*What this task involves*.
Work out how many lines in the material beneath contain "agent". Give only that number.
# # # #
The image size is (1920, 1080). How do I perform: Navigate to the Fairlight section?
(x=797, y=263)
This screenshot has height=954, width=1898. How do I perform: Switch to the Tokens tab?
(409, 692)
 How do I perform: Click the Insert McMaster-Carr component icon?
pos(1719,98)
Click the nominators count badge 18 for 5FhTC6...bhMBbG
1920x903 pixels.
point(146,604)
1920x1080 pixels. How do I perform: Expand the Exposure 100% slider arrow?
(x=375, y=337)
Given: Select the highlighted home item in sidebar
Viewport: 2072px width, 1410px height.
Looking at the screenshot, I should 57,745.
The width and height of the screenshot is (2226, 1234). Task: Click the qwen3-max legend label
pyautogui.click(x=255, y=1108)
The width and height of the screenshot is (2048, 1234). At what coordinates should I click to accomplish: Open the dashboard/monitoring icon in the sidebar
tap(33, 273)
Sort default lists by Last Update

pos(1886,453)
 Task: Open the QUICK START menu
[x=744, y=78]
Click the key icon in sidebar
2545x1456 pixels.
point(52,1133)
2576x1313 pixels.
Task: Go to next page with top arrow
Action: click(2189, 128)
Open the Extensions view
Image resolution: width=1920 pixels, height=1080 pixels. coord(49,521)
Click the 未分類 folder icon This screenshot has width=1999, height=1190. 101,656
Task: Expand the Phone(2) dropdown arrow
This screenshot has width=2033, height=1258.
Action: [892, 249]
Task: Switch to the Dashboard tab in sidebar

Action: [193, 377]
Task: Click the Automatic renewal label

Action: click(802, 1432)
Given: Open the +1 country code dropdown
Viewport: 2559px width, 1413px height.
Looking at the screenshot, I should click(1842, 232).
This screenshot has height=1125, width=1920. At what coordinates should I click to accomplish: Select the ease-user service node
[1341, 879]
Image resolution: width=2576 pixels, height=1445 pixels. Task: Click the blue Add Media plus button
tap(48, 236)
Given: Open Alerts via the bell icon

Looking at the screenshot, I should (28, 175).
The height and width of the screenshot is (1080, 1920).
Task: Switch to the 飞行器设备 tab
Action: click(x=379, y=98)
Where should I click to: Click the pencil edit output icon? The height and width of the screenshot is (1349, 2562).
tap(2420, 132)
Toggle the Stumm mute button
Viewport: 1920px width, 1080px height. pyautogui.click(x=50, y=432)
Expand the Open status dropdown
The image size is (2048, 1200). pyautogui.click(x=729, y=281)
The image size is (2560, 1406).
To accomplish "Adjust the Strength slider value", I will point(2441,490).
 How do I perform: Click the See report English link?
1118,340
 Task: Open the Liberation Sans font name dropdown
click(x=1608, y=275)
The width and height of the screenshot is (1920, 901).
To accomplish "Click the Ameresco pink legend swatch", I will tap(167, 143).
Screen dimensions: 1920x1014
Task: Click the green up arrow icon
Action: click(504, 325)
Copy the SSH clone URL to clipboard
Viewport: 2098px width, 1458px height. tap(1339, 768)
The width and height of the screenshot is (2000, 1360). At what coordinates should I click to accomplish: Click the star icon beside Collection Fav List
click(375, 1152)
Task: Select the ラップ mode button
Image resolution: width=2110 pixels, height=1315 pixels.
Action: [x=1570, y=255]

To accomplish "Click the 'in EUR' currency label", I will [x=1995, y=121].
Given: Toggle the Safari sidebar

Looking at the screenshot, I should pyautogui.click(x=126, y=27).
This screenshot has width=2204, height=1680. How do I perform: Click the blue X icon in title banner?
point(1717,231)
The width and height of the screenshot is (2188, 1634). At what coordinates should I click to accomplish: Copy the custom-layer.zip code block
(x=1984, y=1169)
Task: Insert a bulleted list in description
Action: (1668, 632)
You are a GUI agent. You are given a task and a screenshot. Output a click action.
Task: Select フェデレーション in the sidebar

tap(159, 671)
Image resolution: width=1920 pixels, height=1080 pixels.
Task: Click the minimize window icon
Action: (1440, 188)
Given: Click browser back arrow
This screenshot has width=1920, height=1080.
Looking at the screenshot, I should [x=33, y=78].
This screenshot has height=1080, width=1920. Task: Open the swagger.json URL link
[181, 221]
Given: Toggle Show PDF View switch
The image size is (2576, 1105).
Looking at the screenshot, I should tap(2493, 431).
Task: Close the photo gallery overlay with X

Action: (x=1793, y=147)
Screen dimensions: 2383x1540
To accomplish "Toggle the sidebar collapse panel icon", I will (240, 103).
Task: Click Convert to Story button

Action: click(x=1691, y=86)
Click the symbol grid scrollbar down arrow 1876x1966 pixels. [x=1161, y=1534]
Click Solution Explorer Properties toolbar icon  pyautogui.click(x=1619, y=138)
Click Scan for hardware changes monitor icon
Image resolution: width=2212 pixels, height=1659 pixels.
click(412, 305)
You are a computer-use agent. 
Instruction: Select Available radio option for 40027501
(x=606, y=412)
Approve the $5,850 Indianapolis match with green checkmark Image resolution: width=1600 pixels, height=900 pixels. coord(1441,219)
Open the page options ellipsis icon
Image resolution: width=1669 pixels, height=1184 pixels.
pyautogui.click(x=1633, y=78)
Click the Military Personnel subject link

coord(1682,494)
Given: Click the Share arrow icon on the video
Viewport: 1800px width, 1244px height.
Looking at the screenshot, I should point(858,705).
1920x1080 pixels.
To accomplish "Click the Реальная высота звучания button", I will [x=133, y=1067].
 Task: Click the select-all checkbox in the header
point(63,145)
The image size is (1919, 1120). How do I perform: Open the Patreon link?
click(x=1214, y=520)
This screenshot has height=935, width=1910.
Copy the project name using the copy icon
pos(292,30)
# # # #
*Your solution*.
2